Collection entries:
-*-
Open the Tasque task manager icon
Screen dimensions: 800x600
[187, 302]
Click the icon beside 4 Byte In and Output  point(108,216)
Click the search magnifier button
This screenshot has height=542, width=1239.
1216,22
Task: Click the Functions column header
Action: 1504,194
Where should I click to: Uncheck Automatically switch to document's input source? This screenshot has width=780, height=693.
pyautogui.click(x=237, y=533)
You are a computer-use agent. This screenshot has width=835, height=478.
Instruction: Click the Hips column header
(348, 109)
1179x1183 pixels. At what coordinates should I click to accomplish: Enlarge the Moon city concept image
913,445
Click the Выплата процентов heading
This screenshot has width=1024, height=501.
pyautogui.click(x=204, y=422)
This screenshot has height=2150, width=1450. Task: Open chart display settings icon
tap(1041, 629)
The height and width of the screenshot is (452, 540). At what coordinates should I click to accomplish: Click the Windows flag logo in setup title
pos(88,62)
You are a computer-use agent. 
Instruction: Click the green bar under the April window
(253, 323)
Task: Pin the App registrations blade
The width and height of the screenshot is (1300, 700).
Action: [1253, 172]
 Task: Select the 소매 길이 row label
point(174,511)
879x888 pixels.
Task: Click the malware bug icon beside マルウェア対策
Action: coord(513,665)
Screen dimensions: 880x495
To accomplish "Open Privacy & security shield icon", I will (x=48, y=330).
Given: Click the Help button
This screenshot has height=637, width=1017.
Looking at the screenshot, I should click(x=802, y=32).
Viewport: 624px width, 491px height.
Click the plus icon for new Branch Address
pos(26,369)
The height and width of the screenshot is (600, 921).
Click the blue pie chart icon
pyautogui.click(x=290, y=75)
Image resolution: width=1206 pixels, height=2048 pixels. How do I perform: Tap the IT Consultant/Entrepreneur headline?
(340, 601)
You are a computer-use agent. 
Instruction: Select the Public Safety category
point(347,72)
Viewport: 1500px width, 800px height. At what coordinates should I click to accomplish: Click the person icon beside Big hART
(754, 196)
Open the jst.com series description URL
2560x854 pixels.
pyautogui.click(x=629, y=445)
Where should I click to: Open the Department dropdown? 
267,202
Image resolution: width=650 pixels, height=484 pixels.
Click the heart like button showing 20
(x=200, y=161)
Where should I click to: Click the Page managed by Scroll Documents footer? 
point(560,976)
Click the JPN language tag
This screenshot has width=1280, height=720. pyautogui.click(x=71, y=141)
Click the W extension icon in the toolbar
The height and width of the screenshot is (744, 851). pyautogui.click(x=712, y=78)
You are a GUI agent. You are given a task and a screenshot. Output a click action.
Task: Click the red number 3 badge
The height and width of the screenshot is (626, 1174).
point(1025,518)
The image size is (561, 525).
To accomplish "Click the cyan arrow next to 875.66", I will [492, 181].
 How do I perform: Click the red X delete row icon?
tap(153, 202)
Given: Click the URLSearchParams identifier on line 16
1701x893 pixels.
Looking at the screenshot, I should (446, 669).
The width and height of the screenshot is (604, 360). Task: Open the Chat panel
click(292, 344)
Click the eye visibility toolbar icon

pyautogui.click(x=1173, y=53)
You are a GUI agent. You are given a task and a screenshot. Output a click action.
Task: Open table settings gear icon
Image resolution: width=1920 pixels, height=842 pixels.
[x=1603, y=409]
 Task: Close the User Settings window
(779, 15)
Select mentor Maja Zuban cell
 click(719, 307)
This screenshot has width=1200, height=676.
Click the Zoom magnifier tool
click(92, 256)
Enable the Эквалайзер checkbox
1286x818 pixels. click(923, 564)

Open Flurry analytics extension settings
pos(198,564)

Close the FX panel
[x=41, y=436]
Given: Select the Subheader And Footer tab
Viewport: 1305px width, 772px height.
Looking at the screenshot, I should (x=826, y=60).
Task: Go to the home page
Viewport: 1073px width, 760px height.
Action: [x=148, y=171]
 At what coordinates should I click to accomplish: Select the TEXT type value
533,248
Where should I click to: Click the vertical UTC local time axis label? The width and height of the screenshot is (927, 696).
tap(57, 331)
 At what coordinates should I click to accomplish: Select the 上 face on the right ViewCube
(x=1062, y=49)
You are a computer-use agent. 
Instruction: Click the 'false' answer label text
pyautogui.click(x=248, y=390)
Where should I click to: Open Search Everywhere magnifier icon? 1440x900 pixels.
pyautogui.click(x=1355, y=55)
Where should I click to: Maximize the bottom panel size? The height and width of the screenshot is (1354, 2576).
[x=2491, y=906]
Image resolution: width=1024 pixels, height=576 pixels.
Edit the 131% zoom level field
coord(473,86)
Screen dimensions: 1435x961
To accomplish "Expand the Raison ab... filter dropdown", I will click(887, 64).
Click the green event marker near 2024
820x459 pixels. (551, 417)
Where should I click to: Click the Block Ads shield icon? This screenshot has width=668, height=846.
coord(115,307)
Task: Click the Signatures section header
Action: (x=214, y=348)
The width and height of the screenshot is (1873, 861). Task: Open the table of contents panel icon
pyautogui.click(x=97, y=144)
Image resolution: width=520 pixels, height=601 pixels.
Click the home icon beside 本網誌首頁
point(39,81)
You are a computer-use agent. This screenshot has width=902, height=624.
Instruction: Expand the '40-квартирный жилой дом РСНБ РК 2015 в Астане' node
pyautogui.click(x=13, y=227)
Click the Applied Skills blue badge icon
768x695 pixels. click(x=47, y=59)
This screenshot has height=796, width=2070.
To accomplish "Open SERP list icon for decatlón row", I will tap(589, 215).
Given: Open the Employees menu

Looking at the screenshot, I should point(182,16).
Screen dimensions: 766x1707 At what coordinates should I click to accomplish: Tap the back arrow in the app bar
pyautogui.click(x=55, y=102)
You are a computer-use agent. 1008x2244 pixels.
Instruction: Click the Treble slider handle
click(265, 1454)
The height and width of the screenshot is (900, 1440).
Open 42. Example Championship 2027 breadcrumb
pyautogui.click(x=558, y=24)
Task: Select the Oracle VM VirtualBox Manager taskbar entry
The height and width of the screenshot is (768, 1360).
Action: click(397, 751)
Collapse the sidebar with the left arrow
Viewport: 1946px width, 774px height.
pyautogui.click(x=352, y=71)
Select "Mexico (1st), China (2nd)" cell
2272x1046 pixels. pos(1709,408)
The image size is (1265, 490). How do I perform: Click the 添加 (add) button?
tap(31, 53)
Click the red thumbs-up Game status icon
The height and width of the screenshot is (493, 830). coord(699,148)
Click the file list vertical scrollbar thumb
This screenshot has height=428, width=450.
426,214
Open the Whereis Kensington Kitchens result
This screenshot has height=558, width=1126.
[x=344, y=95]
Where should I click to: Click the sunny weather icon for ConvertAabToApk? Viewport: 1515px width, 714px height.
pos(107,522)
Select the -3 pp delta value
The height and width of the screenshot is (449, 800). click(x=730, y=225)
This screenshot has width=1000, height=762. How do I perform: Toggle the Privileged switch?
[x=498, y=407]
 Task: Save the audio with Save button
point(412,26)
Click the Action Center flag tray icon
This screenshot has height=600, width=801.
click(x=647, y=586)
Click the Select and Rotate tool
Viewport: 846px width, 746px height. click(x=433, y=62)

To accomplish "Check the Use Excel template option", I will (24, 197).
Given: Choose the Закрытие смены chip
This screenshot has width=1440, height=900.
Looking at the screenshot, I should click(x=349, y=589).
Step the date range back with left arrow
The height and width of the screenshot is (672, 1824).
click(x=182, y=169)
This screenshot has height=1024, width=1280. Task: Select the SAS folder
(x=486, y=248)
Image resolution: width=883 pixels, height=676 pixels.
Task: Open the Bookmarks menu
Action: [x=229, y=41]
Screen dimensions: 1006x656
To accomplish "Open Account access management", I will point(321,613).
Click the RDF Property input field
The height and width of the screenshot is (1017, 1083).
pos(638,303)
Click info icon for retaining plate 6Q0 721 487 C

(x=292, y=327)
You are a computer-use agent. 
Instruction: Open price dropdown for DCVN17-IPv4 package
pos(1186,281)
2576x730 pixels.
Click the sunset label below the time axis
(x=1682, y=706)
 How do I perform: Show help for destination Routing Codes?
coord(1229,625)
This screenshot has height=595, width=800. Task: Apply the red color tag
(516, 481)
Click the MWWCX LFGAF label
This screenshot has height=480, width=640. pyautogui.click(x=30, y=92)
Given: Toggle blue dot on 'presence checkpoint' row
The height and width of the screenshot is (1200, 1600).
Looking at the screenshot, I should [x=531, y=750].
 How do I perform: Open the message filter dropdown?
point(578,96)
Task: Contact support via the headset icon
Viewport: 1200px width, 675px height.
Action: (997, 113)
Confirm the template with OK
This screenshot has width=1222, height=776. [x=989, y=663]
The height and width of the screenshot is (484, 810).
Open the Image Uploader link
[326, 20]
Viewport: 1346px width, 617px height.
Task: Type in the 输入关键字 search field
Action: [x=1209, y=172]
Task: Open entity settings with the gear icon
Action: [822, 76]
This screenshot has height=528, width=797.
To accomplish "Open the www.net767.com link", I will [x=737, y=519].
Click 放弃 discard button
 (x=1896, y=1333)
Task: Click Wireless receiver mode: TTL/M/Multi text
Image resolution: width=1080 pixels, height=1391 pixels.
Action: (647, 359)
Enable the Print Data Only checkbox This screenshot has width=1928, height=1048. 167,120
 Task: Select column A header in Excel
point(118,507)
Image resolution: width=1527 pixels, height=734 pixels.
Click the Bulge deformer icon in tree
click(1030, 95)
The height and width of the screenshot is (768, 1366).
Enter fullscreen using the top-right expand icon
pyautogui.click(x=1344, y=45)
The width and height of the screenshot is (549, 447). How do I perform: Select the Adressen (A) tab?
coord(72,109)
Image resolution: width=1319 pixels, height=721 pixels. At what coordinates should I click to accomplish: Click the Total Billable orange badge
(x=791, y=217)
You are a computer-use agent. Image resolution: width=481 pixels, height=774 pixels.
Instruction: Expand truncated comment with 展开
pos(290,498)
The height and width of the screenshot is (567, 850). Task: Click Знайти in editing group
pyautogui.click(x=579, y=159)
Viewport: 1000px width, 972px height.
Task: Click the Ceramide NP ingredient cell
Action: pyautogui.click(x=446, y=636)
-*-
▶ [What this task involves]: Say how many lines above contain the string "will". Answer with the number only.

▶ [Task result]: 7